## PAGE EXCERPT
::::
A Few Disclaimers About Ridley Scott

Now, we’re not going to talk about Prometheus. In fact, we’re not going to talk about Prometheus at all.

If I might interject–

No, we’re not going there. Instead, it’s time to pile on director Ridley Scott. I’m endlessly fascinated by the man because he has this clout. It’s very special. See, he’s been coasting on the rep he received from a movie that is over 30 years old. Granted, it’s one of the very special movies our planet has ever produced. It’s up there with Citizen Kane, Yojimbo, Lawrence of Arabia and all the other worthy pictures you can muster. It’s also a horror movie with a guy a rubber suit.

I love Alien. It is a truly great film. From its simple conceit of a B-picture told with A-level talent to the sweat on Ian Holm’s bald pate during the infamous birthing scene, it is a film that gets all the details right. That’s key because nowhere else does director Ridley Scott ever reproduce that level of correctness again in his body of work.

Why is this important? It seems the appreciation of Prometheus is inversely proportionate to your level of trust in Mr. Scott. Let’s review some of his other films:

Ugh, on second thought, let’s not.

If there’s one aspect in Scott’s filmography that keeps resurfacing, it’s the way his movies cool off half-way through. It’s almost as though he got bored, went home, and left his (albeit quite talented) subordinates to finish the project. And that’s a damned shame because while he cares, he’s one of the greatest filmmaking talents living today. Sadly, he’s only great for 10-27% of any given film, except, of course, Alien.
::::
## LISTED RECORDS
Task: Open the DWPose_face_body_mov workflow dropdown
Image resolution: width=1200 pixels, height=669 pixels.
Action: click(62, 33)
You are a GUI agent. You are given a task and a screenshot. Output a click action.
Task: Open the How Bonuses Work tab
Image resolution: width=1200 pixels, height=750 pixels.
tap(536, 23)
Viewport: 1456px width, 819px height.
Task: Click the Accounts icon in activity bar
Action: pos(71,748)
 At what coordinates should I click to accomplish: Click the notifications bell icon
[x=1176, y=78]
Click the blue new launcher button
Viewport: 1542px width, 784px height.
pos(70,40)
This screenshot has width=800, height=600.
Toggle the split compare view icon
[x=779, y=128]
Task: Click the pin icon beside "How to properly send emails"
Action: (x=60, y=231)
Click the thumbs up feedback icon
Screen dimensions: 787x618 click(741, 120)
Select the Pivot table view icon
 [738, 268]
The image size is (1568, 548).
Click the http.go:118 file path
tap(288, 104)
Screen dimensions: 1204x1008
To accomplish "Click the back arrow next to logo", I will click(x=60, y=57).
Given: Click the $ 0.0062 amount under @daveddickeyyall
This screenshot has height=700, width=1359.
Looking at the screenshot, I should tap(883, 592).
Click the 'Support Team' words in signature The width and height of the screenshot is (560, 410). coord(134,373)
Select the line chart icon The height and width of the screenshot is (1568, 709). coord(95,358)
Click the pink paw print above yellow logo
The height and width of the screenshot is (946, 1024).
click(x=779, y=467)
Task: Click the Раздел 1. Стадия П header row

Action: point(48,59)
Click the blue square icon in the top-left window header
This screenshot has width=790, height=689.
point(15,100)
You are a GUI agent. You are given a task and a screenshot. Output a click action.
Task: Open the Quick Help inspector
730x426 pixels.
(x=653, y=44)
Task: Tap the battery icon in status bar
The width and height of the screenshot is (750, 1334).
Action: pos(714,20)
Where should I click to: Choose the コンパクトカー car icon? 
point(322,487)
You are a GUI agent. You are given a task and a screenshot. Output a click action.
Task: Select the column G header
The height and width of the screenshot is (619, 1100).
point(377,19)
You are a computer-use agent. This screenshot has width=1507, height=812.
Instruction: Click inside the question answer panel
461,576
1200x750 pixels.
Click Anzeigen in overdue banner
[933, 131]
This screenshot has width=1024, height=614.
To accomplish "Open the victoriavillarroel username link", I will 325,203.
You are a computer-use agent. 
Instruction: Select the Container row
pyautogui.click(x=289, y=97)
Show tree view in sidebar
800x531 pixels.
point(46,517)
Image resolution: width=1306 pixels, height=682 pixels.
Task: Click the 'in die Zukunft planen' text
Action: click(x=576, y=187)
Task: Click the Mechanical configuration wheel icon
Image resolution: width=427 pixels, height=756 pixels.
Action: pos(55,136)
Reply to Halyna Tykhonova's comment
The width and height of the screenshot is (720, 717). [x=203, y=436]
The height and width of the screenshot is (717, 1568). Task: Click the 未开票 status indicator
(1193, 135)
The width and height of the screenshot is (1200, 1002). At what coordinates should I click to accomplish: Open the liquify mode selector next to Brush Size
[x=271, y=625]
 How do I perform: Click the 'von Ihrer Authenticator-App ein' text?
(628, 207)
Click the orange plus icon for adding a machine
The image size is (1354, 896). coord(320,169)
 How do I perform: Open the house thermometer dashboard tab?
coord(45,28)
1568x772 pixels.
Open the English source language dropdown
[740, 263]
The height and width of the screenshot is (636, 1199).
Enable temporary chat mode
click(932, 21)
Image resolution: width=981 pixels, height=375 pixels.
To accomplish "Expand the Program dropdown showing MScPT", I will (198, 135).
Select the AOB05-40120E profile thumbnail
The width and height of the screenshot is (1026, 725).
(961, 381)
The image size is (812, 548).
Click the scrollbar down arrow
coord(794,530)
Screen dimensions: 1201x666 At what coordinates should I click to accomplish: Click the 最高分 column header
::::
## OBJECTIVES
A) List every film title mentioned in the Ridley Scott piece.
B) Write what comes next in the Ridley Scott piece, starting after its last sentence.
The items have nothing to do with what comes next.

## RESULTS FOR THE EXERCISE
A) Prometheus, Citizen Kane, Yojimbo, Lawrence of Arabia, Alien

B)
Let’s take his follow-up, Blade Runner, for example. Now, while some of you may find Deckard as a replicant as your preferred prism through which to watch the film, I find it more problematic that Scott has gone on record declaring that it was his intention from the get-go despite plenty of documentation and on-set accounts that prove otherwise. Now, I won’t get into the bigger problem that Deckard as replicant negates the entire thematic concern that, as a human, he is less feeling than the robot that saves his life, proving that the Nexus-6 are, in fact, “more human than human.”

In fact, we’re not going to talk about that at all.

No, the bigger problem for me is Ridley Scott’s assertion of intent. Deckard as a replicant is a valid reading of the film and the sort of questions and mind games it provokes are the type of interactions films should spawn. Unfortunately, by flat out stating it, Scott robs the film of its mystery and beauty for the sake of co-opting an intriguing post-publication rationalization. That’s the sort of thing that happens when a filmmaker doesn’t actually understand the material.

And I’ll say it, nine times out of ten — or nineteen out of twenty in this case — he doesn’t actually understand the material. This leads to oddly elliptical movies riddled with plot holes, messy character motivations, and ideas that go nowhere. Even when he’s close to getting it right, like say Blackhawk Down, he still misses the target.

I suppose that’s the problem is being the director of Alien in the first place. It’ll never be that perfect again, so what’s left to do but make problematic pictures? That film casts an absurdly long shadow and, I think, that’s where Prometheus is leaving some deflated. Scott’s return to the Alien milieu was something a lot of fans were happy to hear about. When it was first announced, my reaction was dread. “Oh, great,” I thought. “Ridley Scott to do ‘Alien Begins'” I even joked about it in the pages of the Comic Reel on CBR.

Then that trailer came out and it was amazing. I wanted to hope, but I remembered the all-important disclaimer: A Ridley Scott Film.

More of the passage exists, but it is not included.